┌─ PROVIDED MATERIAL

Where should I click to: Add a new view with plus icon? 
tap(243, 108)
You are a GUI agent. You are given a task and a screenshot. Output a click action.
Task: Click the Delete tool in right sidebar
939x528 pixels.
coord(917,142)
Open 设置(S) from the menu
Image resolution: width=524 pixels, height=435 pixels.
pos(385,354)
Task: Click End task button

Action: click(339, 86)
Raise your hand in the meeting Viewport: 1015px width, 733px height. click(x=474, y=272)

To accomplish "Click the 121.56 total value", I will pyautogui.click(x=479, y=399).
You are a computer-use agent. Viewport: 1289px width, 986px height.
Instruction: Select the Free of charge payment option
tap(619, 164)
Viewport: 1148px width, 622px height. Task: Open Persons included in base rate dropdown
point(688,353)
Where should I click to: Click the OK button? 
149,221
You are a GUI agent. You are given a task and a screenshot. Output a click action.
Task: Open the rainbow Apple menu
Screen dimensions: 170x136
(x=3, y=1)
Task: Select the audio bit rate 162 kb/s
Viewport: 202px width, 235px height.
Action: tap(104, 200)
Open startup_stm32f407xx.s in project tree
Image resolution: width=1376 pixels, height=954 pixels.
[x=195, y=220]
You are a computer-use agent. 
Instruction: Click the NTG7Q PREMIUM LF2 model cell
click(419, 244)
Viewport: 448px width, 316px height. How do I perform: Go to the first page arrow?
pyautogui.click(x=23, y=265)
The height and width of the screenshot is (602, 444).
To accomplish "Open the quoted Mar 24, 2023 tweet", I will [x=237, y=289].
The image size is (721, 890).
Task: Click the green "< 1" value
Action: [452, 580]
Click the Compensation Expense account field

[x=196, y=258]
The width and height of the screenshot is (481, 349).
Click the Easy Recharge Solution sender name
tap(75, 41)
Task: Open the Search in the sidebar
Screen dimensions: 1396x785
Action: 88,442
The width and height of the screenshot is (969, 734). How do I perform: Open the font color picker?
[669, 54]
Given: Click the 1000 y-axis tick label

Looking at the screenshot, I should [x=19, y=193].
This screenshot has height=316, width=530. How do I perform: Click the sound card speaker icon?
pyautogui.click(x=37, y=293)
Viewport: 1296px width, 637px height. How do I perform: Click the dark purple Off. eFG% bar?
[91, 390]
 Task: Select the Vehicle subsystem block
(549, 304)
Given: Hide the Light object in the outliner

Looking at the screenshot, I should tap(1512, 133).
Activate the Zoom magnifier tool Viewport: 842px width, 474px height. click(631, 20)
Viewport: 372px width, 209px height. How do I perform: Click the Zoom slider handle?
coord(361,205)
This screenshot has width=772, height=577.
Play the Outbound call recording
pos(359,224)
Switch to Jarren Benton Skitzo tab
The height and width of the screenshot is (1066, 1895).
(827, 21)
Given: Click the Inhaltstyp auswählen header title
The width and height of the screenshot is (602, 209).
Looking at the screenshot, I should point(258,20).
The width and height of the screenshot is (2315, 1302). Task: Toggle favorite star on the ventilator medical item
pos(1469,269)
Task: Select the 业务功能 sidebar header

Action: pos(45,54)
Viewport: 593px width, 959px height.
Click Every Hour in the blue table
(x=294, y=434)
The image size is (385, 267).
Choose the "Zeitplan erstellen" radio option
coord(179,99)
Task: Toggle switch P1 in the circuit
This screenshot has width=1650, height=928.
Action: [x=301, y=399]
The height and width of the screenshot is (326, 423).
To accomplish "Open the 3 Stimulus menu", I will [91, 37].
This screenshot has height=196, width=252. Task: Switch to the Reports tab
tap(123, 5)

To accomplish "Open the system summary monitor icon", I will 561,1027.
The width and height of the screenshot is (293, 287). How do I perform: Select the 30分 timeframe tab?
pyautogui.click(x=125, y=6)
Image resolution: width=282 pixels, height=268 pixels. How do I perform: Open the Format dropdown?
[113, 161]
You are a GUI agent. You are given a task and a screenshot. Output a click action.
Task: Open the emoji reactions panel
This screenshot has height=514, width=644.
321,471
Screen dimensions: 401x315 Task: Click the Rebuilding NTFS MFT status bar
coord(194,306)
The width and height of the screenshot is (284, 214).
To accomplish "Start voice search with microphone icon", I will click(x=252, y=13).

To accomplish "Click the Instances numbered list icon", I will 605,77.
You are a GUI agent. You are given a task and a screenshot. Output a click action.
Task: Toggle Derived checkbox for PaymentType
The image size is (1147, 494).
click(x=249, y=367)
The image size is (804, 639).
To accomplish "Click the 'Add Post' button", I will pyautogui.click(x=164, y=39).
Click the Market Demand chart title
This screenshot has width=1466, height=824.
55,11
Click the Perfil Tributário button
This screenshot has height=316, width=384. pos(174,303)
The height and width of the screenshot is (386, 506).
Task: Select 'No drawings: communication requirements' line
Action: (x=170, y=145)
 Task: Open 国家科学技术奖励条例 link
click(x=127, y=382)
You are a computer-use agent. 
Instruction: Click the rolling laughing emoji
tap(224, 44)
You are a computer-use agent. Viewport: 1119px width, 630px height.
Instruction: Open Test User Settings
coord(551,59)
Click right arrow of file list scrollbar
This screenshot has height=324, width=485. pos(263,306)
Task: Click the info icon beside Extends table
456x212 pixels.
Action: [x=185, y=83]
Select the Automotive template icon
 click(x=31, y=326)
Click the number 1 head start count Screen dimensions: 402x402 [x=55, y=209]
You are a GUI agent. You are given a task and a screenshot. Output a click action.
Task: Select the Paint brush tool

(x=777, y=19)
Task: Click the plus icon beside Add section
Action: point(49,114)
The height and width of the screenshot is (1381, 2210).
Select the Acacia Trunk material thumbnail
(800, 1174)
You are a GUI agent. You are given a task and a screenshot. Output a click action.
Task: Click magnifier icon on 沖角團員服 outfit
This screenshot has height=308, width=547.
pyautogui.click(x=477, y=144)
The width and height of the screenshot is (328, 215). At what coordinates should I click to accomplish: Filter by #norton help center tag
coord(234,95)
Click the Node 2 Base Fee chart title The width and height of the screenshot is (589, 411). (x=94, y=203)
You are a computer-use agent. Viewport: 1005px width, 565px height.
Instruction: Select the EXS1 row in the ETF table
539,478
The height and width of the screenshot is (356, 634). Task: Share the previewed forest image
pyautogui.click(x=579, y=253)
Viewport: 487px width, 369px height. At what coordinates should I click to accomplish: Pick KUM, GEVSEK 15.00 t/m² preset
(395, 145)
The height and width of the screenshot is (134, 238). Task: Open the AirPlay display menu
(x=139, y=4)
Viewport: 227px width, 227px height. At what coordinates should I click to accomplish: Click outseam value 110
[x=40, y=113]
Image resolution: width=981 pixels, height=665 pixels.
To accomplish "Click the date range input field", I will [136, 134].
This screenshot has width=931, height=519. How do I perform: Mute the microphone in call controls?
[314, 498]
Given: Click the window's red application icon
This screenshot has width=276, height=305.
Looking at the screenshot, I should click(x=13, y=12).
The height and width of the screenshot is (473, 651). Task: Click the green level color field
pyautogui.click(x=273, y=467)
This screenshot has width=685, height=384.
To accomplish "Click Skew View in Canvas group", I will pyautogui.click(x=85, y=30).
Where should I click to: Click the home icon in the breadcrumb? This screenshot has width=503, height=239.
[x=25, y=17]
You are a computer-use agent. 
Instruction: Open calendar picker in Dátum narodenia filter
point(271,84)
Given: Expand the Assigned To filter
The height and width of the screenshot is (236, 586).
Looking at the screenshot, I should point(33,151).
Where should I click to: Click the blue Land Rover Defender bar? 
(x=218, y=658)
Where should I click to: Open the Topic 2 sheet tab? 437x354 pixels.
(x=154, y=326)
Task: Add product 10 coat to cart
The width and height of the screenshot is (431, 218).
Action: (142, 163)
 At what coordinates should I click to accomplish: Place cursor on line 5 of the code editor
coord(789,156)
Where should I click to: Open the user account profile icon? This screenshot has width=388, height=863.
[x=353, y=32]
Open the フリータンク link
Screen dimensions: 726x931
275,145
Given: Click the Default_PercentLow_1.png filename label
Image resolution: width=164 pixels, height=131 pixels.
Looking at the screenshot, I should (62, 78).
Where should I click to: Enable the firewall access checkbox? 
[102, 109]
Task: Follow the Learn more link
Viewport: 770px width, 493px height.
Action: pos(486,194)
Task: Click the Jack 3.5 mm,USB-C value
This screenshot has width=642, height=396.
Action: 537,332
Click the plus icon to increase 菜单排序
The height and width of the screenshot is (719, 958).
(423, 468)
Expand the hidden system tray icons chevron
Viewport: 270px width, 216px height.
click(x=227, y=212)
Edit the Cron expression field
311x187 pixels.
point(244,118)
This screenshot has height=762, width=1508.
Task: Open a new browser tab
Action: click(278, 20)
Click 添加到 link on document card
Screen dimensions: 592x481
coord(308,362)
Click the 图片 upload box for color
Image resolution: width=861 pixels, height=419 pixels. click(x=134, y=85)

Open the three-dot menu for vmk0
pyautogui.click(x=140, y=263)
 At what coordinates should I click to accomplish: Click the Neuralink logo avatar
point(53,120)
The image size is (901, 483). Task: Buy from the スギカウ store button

└─

§ **INSTRUCTION**
Rescale the entries between the lines holding "The width and height of the screenshot is (293, 287)." and "I will 605,77.", inclusive. Reproduce every line in that span, requests included, with each click coordinate in the answers multiplied by 2.35 and rounded to a whole number (halves round up), and leave all other numbers unchanged.

§ **SOLVED PROBLEM**
The width and height of the screenshot is (293, 287). How do I perform: Select the 30分 timeframe tab?
pyautogui.click(x=294, y=14)
Image resolution: width=282 pixels, height=268 pixels. How do I perform: Open the Format dropdown?
[266, 378]
You are a GUI agent. You are given a task and a screenshot. Output a click action.
Task: Open the emoji reactions panel
This screenshot has height=514, width=644.
754,1107
Screen dimensions: 401x315 Task: Click the Rebuilding NTFS MFT status bar
coord(456,719)
The width and height of the screenshot is (284, 214).
To accomplish "Start voice search with microphone icon", I will click(x=592, y=31).

To accomplish "Click the Instances numbered list icon", I will 1422,181.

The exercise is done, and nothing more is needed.